§ **Exercise objective**: Continue the text on richness and evenness in animal bone assemblages from the point where it stops.

Richness and Evenness

One of the simplest ways to compare two different assemblages of animal bone is to look at them in terms of richness and evenness. Richness is the number of categories, either taxonomic identification or skeletal element, used to describe your assemblage. Evenness is the relative quantity of each of these categories in the assemblage. Since MNI is usually reported for any faunal assemblage, we can look at richness and evenness using its taxonomic categories.

Qualitatively, richness and evenness can be estimated by placing two tables of NISP or MNI values adjacent to each other. Use MNI whenever possible, since NISP comparisons may just be comparing how fragmented the assemblages are. Also, as mentioned previously, it is wise to focus on order-, family-, or genus-level identifications, not species-level identifications, when comparing data produced by different analysts. Simply reduce species-level identifications to genus-level identifications, and genus-level identifications to order-level identifications if necessary. If mutually exclusive categories were used<>, it should be easy to calculate totals for each level of identification. Then count the number of categories used to describe each animal bone assemblage. For example, when comparing the faunal assemblages of several different archaeological sites in New York, I reduced all identifications to taxonomic order and then compiled the data in a table (table). By counting the total number of taxonomic orders used to describe each assemblage, the Engelbert Site shows the highest richness and Frontenac Island and Sackett show the lowest richness.

Word and item position data

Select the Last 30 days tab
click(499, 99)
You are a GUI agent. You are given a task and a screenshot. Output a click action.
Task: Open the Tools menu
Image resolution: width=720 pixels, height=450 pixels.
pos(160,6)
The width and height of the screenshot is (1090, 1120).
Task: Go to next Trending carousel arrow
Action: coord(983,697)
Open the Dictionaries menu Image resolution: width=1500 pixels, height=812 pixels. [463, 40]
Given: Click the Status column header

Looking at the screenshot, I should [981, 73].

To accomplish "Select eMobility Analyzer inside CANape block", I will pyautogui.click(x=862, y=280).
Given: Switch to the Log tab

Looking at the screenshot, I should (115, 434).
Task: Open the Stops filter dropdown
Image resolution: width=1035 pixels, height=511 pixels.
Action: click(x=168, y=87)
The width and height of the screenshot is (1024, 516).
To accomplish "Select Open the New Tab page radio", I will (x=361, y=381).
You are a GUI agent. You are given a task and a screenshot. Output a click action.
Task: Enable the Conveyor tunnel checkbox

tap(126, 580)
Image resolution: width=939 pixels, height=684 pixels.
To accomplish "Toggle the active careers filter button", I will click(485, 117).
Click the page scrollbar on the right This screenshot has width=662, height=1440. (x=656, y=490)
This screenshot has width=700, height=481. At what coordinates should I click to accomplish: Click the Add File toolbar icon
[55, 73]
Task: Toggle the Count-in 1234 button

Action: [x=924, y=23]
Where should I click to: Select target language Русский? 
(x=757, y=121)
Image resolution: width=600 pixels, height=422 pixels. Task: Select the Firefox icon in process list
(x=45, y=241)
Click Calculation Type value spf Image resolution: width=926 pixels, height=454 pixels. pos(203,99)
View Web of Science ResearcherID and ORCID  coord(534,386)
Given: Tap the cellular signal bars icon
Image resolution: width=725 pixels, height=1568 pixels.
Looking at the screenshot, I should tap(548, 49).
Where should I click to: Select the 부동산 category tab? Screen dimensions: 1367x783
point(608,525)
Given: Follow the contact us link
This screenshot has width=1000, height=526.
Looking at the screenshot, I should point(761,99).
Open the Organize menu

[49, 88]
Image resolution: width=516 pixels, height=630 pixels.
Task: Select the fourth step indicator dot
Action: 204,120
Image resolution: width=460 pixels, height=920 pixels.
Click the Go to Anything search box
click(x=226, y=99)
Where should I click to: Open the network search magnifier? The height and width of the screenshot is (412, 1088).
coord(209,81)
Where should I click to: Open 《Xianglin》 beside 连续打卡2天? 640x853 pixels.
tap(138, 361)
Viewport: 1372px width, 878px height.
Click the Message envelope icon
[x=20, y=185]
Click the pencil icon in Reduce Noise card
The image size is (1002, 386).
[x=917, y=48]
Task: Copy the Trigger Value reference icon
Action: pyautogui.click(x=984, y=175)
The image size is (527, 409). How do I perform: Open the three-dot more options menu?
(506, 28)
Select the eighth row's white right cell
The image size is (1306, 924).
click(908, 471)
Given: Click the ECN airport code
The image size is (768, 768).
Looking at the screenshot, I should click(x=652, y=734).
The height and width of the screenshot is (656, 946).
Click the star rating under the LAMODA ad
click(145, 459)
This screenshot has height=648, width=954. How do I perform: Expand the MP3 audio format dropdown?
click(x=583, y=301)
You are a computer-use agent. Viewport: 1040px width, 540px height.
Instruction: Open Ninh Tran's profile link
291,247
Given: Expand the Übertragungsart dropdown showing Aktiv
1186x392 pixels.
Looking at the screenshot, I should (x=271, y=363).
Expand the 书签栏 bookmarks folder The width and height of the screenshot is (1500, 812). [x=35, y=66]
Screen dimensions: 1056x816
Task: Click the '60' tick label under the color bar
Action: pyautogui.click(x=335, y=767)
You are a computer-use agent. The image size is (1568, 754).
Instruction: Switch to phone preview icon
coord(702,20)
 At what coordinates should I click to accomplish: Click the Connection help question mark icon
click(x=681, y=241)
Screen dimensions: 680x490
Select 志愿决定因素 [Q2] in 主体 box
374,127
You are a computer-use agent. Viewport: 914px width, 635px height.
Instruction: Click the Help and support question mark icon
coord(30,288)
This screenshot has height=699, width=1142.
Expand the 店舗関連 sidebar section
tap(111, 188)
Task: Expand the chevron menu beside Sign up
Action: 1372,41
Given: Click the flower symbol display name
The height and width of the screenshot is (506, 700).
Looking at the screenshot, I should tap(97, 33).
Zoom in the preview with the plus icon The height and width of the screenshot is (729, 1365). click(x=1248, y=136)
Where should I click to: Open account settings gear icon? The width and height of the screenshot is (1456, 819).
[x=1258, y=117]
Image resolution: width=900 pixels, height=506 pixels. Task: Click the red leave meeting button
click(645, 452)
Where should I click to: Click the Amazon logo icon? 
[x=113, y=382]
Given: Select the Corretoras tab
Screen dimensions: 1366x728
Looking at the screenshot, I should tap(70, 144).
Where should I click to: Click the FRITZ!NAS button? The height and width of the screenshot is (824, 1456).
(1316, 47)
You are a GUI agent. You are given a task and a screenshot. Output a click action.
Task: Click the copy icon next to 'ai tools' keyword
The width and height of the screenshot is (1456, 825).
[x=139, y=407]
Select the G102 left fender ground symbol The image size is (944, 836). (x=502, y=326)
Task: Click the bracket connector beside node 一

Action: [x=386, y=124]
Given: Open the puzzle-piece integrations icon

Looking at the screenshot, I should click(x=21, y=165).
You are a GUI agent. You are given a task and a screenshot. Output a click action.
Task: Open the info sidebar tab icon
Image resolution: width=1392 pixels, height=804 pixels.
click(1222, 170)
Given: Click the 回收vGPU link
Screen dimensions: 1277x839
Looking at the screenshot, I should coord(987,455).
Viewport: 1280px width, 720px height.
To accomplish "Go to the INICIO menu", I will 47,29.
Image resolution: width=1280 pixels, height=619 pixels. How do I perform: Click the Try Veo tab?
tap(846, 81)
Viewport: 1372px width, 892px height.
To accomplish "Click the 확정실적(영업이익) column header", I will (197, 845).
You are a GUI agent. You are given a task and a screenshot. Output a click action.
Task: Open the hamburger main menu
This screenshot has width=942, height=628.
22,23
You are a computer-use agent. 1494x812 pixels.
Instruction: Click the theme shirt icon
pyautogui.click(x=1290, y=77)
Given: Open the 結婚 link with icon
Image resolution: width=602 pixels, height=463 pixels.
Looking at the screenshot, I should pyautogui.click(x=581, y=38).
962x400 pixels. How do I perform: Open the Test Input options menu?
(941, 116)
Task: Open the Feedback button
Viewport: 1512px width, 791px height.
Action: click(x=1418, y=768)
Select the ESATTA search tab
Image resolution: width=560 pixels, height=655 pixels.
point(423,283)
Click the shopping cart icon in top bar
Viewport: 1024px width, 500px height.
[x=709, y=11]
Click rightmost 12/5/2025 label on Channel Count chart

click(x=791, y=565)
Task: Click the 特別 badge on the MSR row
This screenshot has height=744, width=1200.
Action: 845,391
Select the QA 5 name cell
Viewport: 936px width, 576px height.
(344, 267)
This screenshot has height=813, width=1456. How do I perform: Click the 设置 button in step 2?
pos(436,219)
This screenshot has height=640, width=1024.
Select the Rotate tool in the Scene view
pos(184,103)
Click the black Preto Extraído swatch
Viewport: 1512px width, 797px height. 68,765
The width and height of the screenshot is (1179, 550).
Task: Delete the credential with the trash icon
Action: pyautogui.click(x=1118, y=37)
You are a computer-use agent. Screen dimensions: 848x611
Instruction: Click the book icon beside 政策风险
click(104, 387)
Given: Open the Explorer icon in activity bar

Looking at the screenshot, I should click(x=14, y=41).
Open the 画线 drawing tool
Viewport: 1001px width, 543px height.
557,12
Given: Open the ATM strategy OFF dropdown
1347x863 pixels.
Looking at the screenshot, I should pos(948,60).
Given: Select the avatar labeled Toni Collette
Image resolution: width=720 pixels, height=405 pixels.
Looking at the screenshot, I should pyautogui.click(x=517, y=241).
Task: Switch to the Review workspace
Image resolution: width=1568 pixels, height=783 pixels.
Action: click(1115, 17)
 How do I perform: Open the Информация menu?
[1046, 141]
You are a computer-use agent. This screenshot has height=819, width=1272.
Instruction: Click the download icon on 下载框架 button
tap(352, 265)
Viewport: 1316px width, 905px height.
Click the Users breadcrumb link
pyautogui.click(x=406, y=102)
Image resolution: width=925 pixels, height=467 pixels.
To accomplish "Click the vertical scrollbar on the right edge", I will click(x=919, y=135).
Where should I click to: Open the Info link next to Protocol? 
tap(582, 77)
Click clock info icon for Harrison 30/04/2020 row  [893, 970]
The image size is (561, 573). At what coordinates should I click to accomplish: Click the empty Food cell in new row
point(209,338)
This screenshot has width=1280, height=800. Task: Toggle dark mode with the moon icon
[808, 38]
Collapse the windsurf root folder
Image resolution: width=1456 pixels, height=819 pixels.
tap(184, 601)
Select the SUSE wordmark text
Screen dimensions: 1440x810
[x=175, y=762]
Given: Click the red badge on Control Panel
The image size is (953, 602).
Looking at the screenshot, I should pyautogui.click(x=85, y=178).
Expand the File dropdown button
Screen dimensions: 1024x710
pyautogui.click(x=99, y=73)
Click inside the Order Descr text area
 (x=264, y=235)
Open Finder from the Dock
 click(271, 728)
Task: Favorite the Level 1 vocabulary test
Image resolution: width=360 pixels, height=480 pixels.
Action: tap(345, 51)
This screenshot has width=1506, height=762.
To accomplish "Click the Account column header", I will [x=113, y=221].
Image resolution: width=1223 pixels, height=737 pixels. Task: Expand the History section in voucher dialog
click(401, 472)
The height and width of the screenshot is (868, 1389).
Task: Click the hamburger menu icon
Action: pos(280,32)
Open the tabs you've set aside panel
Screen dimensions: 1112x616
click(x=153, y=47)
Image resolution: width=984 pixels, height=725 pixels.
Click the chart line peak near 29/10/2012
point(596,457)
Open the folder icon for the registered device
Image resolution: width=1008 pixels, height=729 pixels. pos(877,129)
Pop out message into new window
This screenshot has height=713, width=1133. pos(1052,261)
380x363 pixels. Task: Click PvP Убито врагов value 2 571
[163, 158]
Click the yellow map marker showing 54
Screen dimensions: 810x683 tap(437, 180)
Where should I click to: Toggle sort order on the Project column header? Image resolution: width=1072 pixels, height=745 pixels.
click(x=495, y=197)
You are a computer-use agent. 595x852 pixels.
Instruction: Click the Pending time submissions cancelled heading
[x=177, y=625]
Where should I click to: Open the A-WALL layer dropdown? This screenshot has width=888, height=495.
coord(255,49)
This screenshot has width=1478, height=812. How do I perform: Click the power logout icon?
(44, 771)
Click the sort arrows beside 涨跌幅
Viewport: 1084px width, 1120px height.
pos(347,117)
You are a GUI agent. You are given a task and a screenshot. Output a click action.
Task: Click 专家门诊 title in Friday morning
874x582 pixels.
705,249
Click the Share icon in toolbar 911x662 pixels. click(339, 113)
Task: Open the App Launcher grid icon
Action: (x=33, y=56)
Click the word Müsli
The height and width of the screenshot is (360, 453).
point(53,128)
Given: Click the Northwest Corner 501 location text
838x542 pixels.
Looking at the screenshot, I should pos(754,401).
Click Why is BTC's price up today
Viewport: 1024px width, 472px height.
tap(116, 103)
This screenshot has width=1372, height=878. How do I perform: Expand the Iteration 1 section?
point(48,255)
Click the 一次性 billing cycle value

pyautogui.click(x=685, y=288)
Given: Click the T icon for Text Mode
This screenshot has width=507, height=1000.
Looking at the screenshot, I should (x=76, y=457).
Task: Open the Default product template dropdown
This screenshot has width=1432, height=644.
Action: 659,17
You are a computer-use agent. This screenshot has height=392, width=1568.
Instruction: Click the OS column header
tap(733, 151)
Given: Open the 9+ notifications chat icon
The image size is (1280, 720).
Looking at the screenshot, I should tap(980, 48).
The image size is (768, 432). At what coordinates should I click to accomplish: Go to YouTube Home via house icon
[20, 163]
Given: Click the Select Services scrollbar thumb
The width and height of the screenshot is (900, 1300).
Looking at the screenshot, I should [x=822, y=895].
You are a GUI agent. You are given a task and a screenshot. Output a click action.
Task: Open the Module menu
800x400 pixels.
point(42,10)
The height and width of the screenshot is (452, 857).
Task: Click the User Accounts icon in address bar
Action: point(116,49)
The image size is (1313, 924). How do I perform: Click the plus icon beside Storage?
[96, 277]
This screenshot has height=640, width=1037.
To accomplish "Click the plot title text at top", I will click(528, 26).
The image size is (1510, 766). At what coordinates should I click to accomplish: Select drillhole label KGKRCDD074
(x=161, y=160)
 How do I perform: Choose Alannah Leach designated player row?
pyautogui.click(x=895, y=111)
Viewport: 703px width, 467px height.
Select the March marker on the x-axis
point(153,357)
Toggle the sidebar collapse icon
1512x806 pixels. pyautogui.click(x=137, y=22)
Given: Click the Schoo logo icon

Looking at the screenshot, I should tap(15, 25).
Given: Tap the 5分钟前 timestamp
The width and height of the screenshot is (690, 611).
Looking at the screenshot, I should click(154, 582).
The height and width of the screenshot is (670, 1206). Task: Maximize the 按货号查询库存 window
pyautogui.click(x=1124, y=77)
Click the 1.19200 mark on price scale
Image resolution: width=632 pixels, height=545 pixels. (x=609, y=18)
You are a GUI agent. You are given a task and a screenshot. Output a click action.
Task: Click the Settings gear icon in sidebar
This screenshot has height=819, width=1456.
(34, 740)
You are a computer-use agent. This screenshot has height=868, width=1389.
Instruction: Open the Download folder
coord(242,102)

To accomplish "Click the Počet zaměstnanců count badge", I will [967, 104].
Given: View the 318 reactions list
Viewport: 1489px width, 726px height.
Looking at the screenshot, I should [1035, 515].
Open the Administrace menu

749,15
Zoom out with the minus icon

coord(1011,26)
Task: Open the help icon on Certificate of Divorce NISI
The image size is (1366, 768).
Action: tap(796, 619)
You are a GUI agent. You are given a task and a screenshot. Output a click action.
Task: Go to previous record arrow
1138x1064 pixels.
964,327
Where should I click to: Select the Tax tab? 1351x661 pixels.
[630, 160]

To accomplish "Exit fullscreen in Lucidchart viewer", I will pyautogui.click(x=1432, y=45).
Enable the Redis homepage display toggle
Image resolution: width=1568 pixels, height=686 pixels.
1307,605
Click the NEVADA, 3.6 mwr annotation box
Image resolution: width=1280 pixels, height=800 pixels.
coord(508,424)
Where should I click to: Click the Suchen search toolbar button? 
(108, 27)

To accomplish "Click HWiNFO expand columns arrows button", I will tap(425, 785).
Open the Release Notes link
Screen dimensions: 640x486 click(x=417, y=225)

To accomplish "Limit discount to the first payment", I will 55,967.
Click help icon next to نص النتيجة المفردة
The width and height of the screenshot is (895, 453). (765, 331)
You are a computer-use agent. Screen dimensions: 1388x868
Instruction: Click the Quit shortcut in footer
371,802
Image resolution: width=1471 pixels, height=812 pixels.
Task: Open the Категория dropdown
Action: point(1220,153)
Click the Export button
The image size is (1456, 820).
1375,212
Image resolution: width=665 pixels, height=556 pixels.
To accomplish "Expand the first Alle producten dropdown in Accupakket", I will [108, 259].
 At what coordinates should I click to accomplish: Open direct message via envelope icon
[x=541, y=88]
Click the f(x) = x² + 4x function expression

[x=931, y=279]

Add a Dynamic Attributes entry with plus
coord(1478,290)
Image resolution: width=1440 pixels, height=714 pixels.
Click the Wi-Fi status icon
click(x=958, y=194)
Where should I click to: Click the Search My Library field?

§ **Final answer**:
NISP Table

Table. Comparison of several faunal assemblages from New York State by NISP. Some sites have been analyzed be multiple analysts. In those cases, the analysts name appears after the site name. In this example the Engelbert site was described using the most taxonomic orders and is therefore assemblage with the most richness.

Richness does not take into account how many individuals are present within each of these taxonomic groups; this is the role of evenness. Evenness allows for a general understanding of the patterns of animal interaction that created the assemblage. A very even assemblage, one in which the same number of individuals represents each genus, shows little selection of animals or little preference for one animal over another. A very uneven assemblage, one where a single genus is represented by many more individuals than all others, shows a high degree of selection or specialization. Again, MNI is preferred over NISP for this calculation. For example, an assemblage that is made up of five cows (Bos sp.), five pigs (Sus sp.), and five sheep (Ovis sp.) is a very even assemblage that shows general exploitation of domestic species. An assemblage that is made up of five cows (Bos sp.), one pig (Sus sp.), and twelve sheep (Ovis sp.) is an uneven assemblage that shows a focus on sheep utilization over other domestic species. Using the data from New York provided in table 6, most of these assemblages are very uneven due to the high numbers of Artiodactyla (in these cases, deer and elk) when compared to all other taxonomic orders. The Engelbert assemblage is more even than the others because of the high Anura NISP, which comes close to the Artiodactyl value. This suggests that both Artiodactyla and Anura were selected for.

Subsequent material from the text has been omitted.